First, we teach children to read music and show them exactly what all the symbols mean in front of them. We teach them technique and exercises so that they have the freedom to play anything, but if that anything is written down in front of them, then we generally demand they play it a certain way.
I can hear some of my friends and colleagues crying out, "but there's so much room for creativity in different manners of execution!" And that is true, but even there the role of creativity, of personal artistic freedom, is often minimized in service to the original creator of the music.

Think I'm simplifying? Don't believe me? Let's look to some authorities of classical music. Sviatoslav Richter is widely considered one of the greatest pianists of the 20th century, and he described his thinking thusly: "The interpreter is really an executant," (emphasis mine), "carrying out the composer's intentions to the letter. He doesn't add anything that isn't already in the work." It wasn't hard to find this blog post from renowned cellist Lynn Harrell about his frustration with students' imposing—get this!—their own wills on musical performances. Other examples explicitly urging forth excellent sheep from the Internet abound.
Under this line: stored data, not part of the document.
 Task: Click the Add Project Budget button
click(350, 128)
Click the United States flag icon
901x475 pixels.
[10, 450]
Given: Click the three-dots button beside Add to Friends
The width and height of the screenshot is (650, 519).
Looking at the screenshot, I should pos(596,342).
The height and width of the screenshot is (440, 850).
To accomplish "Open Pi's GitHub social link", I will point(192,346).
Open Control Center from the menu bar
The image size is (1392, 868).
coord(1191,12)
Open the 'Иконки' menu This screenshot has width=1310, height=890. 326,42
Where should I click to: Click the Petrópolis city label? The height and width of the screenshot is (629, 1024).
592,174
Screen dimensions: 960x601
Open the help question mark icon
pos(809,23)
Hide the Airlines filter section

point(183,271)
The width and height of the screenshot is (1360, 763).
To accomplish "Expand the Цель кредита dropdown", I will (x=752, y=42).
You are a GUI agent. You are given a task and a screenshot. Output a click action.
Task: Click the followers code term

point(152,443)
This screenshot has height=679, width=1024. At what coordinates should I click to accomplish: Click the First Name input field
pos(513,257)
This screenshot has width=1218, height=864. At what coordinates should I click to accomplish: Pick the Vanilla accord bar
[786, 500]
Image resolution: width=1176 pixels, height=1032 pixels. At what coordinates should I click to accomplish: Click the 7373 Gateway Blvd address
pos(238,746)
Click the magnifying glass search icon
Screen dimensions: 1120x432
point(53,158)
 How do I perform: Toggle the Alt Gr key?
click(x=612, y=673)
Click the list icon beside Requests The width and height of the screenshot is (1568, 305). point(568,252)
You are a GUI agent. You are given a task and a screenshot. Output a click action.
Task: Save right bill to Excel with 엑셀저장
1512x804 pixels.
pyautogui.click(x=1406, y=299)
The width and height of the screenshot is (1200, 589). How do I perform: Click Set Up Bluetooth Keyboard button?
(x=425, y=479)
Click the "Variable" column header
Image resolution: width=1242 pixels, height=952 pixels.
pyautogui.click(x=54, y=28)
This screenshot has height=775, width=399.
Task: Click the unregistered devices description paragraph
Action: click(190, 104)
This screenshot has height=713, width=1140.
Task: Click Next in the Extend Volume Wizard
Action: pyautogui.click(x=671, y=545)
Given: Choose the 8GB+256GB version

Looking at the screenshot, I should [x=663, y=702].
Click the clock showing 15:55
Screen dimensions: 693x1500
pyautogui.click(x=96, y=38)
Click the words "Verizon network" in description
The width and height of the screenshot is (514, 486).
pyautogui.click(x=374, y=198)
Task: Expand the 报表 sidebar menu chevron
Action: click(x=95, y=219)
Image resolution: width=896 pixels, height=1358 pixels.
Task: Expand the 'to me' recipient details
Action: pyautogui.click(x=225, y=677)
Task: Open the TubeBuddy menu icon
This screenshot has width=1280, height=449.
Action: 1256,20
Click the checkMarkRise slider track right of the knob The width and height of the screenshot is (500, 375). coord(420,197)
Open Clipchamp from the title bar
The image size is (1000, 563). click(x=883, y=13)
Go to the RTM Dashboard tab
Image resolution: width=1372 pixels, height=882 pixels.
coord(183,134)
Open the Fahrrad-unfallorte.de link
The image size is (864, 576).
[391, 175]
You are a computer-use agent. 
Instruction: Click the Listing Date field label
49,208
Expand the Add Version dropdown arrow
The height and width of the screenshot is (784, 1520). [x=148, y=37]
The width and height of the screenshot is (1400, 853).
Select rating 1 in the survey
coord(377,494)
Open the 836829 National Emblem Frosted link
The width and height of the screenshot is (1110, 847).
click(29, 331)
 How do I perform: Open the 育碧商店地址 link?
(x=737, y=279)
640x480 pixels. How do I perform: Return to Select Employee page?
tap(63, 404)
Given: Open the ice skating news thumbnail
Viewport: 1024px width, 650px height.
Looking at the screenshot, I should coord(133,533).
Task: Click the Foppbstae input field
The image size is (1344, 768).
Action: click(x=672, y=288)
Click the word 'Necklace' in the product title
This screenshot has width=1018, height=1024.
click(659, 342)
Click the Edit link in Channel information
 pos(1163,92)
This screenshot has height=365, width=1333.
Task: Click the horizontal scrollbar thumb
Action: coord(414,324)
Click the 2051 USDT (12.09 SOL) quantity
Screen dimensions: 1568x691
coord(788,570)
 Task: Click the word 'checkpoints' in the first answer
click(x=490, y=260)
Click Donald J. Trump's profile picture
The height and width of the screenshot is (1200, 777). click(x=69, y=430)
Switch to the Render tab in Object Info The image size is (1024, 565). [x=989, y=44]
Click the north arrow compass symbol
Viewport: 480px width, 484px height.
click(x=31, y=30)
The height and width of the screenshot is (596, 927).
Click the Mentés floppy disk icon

The philosophical problem with these types of views, though dominant in the conservatory world, are several, but in practice they tend to fuse everyone's playing together, encouraging a sameness across the world of music. A performance in this view is less an act of creative expression than a fact-finding mission, a piece of detective work. Is that really what we want?

Ironically, Richter himself came up with some of the bizarre and enigmatic performances of the music of Brahms, Schubert, etc., and that's what truly made him a great pianist, at least for me. In fact, is there any artist, musician or otherwise, performer or otherwise, for whom anyone holds the highest admiration, merely for playing exactly by the rules and strictures handed down from above?
Thankfully, I've had some wonderful teachers in my own education, but I believe it's time for classical music to reckon with its authoritarian attitude and priorities. A music education should emphasize execution in the service of expression. It should include spontaneity, improvisation and creation, in addition to tradition. How to do that? Coming up next time...

Saturday, April 16, 2016

Speed Reading, Chess, and Playing by Ear

Recently I've taken to starting recitals by playing popular jingles from TV or radio shows. It's fun to see who else in the audience listens to Serial or NPR, or is familiar with the Champion's League theme (come on people, it may be the most widely-recognized music on the planet). Admittedly, it's also to win over the audience and impress them right off the bat, because rattling off something by ear is unusual and seldom taught in the world of (so-called) classical music and traditional music education (a topic for another time).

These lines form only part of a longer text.